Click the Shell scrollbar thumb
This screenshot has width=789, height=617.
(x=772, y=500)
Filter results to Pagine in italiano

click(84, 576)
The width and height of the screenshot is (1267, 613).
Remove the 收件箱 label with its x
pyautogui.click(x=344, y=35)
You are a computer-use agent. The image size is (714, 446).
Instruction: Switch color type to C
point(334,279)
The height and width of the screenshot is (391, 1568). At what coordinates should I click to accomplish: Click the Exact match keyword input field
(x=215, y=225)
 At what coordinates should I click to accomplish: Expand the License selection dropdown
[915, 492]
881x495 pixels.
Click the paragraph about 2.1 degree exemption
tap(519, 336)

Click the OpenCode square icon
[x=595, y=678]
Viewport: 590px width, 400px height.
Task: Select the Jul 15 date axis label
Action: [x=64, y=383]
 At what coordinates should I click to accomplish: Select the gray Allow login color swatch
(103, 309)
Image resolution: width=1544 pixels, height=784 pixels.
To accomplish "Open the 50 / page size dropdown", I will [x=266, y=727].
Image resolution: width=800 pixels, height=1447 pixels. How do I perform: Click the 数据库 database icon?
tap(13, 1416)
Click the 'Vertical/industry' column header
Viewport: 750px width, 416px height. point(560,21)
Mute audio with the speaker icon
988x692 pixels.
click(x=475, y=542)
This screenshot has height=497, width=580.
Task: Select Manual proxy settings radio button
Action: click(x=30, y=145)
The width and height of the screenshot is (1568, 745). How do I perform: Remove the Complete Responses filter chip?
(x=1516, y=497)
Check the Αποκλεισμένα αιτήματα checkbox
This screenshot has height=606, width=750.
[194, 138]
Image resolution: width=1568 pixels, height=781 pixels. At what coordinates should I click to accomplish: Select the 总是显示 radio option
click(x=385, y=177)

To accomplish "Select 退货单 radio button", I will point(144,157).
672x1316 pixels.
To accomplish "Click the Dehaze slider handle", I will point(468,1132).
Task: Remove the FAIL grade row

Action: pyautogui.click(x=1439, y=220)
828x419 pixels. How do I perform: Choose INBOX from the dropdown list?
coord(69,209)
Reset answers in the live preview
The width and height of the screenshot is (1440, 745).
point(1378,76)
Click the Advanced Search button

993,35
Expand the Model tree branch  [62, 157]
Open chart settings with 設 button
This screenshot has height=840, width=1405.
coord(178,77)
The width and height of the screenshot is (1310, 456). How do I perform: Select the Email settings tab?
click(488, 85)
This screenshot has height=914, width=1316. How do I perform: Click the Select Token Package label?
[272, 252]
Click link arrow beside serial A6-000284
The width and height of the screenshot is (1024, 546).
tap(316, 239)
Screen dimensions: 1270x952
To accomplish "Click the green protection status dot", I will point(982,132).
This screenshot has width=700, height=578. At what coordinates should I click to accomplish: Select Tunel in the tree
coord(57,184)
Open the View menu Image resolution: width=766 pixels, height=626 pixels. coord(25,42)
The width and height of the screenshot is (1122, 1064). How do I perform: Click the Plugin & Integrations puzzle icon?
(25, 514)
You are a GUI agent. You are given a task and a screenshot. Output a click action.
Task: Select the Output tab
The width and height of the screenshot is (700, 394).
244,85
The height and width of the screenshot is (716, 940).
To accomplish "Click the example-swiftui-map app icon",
▬▬▬▬▬▬▬▬▬▬
Only the lines containing the word "will" should be returned from the data above.

To accomplish "Open the 50 / page size dropdown", I will [x=266, y=727].
To accomplish "Select 退货单 radio button", I will point(144,157).
To accomplish "Click the Dehaze slider handle", I will point(468,1132).
To accomplish "Click the green protection status dot", I will point(982,132).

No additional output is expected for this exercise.